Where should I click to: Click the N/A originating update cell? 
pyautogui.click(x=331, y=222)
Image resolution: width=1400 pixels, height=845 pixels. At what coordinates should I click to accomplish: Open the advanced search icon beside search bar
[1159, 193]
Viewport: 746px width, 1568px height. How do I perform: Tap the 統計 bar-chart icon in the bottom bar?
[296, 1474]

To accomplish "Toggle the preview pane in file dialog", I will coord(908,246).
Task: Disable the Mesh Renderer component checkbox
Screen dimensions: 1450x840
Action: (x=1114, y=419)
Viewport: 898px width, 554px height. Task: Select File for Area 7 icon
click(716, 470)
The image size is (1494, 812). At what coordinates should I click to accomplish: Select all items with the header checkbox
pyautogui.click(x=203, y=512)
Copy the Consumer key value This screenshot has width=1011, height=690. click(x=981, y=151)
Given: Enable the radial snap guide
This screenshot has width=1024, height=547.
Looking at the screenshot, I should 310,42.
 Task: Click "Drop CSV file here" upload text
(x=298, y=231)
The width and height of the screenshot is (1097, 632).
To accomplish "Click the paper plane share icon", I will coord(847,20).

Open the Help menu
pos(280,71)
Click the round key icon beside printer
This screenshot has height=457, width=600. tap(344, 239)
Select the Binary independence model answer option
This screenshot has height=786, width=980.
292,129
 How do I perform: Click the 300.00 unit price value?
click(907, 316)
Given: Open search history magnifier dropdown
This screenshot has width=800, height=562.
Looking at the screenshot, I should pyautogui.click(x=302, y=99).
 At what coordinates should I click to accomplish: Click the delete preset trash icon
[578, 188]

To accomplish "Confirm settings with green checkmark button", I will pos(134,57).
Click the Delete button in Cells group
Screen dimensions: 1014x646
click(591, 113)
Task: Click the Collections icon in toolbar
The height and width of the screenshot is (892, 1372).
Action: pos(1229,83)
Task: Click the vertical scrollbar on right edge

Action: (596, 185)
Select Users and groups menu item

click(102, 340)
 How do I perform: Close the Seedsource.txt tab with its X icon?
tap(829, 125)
##########
» **Work order**: Which lines of the records above contain the word "Given"? Report each one in full.

» **Response below**:
Given: Enable the radial snap guide
Given: Open search history magnifier dropdown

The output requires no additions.